◆ **Exercise details**
Beginning with the line containing "Open the Group by Document ID dropdown" and ending with the last line of the records, set down every line exactly.

Given records: Begin

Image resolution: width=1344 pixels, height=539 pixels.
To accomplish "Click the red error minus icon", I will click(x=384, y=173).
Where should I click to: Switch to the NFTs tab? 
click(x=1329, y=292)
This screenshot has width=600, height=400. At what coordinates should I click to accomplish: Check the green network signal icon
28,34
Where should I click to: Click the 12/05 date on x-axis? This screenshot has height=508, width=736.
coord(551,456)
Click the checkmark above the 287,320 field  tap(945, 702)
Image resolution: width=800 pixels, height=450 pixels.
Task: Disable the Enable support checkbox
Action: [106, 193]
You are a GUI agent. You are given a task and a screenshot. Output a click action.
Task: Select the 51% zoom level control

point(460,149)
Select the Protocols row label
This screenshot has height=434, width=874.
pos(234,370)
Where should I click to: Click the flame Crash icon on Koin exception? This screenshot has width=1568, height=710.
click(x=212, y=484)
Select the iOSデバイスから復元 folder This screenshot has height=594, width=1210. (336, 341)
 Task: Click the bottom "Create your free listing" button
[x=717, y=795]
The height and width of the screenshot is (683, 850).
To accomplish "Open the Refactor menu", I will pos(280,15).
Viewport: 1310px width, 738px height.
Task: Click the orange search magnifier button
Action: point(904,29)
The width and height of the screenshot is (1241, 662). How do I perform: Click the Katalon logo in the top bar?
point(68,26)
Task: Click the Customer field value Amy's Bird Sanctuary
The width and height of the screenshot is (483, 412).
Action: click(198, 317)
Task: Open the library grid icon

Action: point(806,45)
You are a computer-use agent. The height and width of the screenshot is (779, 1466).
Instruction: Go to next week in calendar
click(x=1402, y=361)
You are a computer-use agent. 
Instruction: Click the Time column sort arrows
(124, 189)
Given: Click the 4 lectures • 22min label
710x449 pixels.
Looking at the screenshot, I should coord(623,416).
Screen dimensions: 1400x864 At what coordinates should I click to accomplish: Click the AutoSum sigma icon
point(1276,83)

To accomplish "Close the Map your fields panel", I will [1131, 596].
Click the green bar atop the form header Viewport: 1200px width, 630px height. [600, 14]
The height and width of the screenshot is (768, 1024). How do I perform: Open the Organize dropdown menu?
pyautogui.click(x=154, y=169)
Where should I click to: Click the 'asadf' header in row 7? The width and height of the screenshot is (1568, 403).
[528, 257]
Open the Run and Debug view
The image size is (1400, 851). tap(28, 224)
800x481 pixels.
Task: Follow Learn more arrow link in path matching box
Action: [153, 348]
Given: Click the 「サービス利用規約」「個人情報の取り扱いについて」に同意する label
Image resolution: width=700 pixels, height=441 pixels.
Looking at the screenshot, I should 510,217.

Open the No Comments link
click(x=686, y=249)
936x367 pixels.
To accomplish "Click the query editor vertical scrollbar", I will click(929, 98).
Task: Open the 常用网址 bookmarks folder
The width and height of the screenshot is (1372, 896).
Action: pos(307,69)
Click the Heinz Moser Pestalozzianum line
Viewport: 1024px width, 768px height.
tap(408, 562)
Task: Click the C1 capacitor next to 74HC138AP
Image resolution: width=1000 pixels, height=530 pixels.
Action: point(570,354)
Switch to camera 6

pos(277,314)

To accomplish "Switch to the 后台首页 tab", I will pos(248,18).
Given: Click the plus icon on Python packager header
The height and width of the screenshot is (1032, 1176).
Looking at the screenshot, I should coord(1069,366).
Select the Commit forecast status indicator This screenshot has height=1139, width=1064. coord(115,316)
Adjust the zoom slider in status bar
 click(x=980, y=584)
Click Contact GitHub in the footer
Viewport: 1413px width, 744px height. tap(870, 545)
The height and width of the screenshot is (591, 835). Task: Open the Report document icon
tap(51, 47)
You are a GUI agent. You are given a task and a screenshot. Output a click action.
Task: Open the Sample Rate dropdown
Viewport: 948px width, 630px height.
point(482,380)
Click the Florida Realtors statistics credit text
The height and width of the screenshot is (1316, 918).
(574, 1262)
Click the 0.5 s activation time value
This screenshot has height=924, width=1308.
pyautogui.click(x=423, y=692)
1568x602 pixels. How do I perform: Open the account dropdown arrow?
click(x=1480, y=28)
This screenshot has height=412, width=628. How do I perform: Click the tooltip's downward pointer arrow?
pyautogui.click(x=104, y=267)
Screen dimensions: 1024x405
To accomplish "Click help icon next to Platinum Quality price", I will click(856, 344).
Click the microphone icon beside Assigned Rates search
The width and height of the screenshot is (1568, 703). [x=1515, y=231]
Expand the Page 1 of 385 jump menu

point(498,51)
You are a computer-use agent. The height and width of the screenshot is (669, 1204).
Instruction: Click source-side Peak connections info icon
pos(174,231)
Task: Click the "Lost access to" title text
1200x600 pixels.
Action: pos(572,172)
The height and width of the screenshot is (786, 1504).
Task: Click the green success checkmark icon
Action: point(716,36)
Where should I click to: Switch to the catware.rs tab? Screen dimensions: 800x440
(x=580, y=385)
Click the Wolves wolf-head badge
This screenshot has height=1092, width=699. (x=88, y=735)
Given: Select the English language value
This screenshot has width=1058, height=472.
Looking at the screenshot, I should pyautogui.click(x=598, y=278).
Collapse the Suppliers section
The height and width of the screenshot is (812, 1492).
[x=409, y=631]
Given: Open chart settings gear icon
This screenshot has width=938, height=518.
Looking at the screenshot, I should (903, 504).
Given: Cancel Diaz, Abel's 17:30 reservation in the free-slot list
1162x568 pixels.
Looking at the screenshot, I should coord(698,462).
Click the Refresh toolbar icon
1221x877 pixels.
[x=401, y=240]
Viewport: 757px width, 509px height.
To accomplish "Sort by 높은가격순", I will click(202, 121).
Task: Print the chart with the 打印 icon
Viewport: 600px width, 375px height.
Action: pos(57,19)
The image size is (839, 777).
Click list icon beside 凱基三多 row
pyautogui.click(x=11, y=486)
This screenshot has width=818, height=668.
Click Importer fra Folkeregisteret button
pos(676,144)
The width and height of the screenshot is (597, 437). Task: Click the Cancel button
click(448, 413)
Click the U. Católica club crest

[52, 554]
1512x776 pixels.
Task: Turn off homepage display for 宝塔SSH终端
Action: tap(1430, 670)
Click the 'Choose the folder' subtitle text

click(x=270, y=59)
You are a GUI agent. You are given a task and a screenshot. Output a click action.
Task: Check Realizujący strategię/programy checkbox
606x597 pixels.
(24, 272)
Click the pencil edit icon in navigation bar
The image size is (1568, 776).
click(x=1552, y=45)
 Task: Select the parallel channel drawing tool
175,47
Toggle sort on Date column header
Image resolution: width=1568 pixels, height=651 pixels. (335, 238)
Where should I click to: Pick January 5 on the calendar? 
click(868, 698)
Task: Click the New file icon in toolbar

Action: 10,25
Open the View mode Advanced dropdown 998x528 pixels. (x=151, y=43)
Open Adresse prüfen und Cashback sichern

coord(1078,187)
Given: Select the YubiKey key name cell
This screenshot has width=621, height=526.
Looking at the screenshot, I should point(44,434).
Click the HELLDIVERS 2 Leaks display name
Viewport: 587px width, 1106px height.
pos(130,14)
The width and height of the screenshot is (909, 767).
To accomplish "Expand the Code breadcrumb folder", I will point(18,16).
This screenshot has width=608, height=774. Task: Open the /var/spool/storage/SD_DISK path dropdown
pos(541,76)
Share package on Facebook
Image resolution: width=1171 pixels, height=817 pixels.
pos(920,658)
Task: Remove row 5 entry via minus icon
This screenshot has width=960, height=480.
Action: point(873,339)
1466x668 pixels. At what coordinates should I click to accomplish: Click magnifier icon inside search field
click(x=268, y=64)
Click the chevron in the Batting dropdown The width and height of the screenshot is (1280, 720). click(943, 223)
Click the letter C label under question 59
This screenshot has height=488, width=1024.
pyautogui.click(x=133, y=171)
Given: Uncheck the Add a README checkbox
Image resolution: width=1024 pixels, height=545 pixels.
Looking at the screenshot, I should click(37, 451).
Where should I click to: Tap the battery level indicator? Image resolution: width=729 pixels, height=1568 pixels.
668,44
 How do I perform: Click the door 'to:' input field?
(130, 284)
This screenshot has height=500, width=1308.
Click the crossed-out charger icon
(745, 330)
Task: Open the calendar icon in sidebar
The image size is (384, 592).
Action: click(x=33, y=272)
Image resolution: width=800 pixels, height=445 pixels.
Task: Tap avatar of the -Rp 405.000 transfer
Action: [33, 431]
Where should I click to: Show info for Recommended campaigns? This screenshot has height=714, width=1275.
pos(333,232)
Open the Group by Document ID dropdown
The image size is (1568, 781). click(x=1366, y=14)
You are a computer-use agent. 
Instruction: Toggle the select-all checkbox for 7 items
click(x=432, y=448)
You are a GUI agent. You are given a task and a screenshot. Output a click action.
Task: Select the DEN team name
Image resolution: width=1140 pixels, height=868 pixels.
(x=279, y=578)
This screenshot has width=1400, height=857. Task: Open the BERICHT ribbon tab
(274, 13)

Given records: End

◆ **Finished exercise**
Open the Group by Document ID dropdown
The image size is (1568, 781). click(x=1366, y=14)
You are a computer-use agent. 
Instruction: Toggle the select-all checkbox for 7 items
click(x=432, y=448)
You are a GUI agent. You are given a task and a screenshot. Output a click action.
Task: Select the DEN team name
Image resolution: width=1140 pixels, height=868 pixels.
(x=279, y=578)
This screenshot has width=1400, height=857. Task: Open the BERICHT ribbon tab
(274, 13)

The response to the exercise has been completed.